(Records taken from a collection)
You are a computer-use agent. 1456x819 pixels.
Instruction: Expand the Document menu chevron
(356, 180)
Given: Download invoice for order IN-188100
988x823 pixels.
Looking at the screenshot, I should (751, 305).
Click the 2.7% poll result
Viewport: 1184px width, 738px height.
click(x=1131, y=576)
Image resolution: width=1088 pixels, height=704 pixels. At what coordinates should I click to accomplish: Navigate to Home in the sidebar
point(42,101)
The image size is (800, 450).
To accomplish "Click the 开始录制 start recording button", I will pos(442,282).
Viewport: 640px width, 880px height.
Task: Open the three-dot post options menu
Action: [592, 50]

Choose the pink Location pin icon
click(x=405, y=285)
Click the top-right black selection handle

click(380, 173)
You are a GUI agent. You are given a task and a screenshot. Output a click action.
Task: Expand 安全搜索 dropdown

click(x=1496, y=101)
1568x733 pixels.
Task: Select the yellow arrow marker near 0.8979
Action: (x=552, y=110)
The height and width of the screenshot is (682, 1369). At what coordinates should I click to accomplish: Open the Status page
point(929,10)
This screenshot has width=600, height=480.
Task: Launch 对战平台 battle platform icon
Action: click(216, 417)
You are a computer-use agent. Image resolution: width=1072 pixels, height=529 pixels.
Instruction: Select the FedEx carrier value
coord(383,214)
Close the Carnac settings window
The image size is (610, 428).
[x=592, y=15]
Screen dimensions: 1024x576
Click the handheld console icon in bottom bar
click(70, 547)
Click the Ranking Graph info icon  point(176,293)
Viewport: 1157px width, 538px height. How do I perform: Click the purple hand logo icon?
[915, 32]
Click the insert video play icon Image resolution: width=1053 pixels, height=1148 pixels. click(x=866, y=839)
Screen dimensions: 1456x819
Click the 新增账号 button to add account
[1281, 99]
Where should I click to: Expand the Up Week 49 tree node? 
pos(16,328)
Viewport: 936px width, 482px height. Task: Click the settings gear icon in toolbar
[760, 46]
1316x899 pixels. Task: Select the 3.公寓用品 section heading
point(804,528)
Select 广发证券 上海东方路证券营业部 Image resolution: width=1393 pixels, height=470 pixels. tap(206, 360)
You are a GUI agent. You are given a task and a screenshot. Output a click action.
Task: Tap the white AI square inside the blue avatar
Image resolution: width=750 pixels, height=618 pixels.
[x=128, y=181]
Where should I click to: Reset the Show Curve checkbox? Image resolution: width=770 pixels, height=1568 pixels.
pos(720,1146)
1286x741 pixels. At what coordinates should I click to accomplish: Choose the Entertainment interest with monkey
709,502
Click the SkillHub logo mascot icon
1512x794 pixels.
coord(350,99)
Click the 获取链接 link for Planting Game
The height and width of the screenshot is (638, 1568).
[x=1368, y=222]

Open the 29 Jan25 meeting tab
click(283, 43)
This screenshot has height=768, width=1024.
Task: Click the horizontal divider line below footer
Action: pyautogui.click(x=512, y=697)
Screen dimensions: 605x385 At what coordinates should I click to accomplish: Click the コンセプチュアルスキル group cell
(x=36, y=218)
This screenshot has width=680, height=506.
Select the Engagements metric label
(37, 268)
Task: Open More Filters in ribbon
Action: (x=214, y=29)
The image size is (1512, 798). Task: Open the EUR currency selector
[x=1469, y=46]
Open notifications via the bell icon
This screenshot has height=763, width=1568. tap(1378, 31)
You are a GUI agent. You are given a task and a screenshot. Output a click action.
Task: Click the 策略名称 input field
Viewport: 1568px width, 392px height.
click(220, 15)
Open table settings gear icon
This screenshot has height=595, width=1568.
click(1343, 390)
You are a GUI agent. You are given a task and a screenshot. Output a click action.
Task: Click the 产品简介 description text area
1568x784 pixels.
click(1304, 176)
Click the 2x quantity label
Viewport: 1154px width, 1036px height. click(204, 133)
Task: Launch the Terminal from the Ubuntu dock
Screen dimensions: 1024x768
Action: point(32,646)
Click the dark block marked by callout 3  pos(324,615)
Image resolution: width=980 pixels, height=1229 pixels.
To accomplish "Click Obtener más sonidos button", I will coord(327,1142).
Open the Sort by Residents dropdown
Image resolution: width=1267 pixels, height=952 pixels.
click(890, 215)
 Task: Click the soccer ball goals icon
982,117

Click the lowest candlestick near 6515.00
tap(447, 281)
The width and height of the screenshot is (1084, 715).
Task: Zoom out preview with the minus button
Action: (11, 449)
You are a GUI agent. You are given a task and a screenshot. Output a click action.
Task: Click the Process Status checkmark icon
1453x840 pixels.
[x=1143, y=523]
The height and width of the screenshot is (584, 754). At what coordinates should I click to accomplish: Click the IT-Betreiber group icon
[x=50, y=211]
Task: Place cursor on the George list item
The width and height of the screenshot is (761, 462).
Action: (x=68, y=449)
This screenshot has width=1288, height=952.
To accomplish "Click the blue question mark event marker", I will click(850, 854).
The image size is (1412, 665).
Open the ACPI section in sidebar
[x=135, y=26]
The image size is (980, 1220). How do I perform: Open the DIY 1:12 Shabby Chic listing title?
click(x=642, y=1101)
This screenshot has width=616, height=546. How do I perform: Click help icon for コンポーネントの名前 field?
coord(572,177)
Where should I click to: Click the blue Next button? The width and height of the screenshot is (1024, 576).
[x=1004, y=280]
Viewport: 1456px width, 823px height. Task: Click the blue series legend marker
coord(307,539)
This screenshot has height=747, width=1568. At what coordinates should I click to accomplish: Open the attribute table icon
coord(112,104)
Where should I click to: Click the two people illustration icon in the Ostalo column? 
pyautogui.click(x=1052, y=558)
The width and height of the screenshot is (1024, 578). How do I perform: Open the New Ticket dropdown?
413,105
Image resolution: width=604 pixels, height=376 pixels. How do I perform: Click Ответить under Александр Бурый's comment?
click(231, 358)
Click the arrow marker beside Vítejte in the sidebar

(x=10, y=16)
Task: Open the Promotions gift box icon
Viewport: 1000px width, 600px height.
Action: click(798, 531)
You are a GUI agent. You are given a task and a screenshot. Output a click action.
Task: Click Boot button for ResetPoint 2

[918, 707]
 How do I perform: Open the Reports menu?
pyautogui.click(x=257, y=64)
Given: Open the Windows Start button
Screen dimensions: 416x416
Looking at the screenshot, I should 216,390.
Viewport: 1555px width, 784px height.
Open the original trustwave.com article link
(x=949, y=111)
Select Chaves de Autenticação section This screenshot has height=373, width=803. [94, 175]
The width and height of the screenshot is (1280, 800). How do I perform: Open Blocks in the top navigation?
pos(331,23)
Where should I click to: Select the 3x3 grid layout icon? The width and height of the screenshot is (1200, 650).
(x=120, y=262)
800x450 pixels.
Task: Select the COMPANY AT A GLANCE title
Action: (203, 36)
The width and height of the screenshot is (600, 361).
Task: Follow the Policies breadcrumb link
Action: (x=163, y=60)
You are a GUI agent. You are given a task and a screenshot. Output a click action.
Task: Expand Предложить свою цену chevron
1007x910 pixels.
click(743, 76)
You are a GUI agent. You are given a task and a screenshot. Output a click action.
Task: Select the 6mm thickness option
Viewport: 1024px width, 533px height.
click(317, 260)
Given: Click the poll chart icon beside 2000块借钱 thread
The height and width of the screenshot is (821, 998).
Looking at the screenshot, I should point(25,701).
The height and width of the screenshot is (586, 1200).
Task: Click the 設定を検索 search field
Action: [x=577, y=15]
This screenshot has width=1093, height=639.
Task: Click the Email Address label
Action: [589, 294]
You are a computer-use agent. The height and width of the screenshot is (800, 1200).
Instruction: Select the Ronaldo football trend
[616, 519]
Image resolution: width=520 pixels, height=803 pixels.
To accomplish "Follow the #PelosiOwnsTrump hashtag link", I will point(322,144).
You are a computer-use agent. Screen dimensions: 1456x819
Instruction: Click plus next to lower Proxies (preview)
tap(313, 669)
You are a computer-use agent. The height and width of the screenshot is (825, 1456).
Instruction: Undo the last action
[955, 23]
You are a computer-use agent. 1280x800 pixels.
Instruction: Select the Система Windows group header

▶ _STATED GOAL_
Rewrite the entries from the start through the line containing "coord(383,214)", including that line, with "computer-use agent" replaced by "desktop assistant" and everything else left unchanged.

▶ _RESULT OF THIS TASK_
You are a desktop assistant. 1456x819 pixels.
Instruction: Expand the Document menu chevron
(356, 180)
Given: Download invoice for order IN-188100
988x823 pixels.
Looking at the screenshot, I should (751, 305).
Click the 2.7% poll result
Viewport: 1184px width, 738px height.
click(x=1131, y=576)
Image resolution: width=1088 pixels, height=704 pixels. At what coordinates should I click to accomplish: Navigate to Home in the sidebar
point(42,101)
The image size is (800, 450).
To accomplish "Click the 开始录制 start recording button", I will pos(442,282).
Viewport: 640px width, 880px height.
Task: Open the three-dot post options menu
Action: [592, 50]

Choose the pink Location pin icon
click(x=405, y=285)
Click the top-right black selection handle

click(380, 173)
You are a GUI agent. You are given a task and a screenshot. Output a click action.
Task: Expand 安全搜索 dropdown

click(x=1496, y=101)
1568x733 pixels.
Task: Select the yellow arrow marker near 0.8979
Action: (x=552, y=110)
The height and width of the screenshot is (682, 1369). At what coordinates should I click to accomplish: Open the Status page
point(929,10)
This screenshot has width=600, height=480.
Task: Launch 对战平台 battle platform icon
Action: click(216, 417)
You are a desktop assistant. Image resolution: width=1072 pixels, height=529 pixels.
Instruction: Select the FedEx carrier value
coord(383,214)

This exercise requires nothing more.